LINE joins two points with a line. Different line styles can be used.

 The call is: CALL LINE (NX, NY, NU, NV) level 1, 2, 3 or: void line (int nx, int ny, int nu, int nv);

 NX, NY are the plot coordinates of the first point. NU, NV are the plot coordinates of the second point.

RLINE is the corresponding routine for user coordinates.

 The call is: CALL RLINE (X, Y, U, V) level 2, 3 or: void rline (float x, float y, float u, float v);

 X, Y are the user coordinates of the first point. U, V are the user coordinates of the second point.
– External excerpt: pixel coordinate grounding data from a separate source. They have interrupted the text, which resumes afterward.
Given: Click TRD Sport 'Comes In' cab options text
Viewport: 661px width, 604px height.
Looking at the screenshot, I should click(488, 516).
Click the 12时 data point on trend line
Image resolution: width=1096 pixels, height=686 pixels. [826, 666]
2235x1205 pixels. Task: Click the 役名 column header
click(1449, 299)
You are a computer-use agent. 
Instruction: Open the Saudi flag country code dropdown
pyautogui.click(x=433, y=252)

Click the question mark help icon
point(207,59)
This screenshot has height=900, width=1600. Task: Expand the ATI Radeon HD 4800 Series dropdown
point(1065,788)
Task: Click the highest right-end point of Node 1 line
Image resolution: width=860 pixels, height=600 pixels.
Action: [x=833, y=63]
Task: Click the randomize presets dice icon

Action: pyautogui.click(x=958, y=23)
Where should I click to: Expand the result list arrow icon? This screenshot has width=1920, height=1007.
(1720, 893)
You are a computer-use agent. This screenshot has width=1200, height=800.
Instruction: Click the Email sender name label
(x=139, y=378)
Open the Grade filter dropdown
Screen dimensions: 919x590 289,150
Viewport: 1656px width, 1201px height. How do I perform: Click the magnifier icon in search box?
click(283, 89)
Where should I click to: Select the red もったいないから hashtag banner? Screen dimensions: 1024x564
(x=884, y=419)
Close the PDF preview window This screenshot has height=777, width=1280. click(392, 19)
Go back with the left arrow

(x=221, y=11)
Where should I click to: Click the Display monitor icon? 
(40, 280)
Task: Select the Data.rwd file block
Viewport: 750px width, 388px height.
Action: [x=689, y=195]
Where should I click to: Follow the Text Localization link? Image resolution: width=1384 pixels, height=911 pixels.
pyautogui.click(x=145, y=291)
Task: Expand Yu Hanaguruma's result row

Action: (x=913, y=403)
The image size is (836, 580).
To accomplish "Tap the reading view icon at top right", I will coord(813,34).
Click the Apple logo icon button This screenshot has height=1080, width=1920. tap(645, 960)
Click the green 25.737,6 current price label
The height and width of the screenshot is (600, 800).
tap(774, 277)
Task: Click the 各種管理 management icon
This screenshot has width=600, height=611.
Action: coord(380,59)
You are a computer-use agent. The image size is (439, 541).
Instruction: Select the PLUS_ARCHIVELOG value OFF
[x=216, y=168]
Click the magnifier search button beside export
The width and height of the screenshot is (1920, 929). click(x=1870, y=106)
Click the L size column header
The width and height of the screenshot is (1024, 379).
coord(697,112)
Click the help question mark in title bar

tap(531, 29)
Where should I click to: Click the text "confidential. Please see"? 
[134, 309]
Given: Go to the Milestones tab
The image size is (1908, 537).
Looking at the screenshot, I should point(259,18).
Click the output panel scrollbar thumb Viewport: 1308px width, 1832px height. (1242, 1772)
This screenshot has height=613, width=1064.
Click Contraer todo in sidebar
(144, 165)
• RLINE draws only that part of the line lying inside the axis system. If NOCHEK is not used, points lying outside the axis scaling will be listed.

## 8.2 Vectors

V E C T O R

VECTOR plots vectors with none, one or two arrow heads.

 The call is: CALL VECTOR (IX1, IY1, IX2, IY2, IVEC) level 1, 2, 3 or: void vector (int ix1, int iy1, int ix2, int iy2, int ivec);

 IX1, IY1 are the plot coordinates of the start point. IX2, IY2 are the plot coordinates of the end point. IVEC is an integer number that defines the form of the arrow heads. If IVEC = -1, the arrow head can be defined with the routine VECOPT. Otherwise, IVEC can contain a four digit number 'wxyz' specifying the arrow heads where the digits have the following meaning: (see appendix B for examples)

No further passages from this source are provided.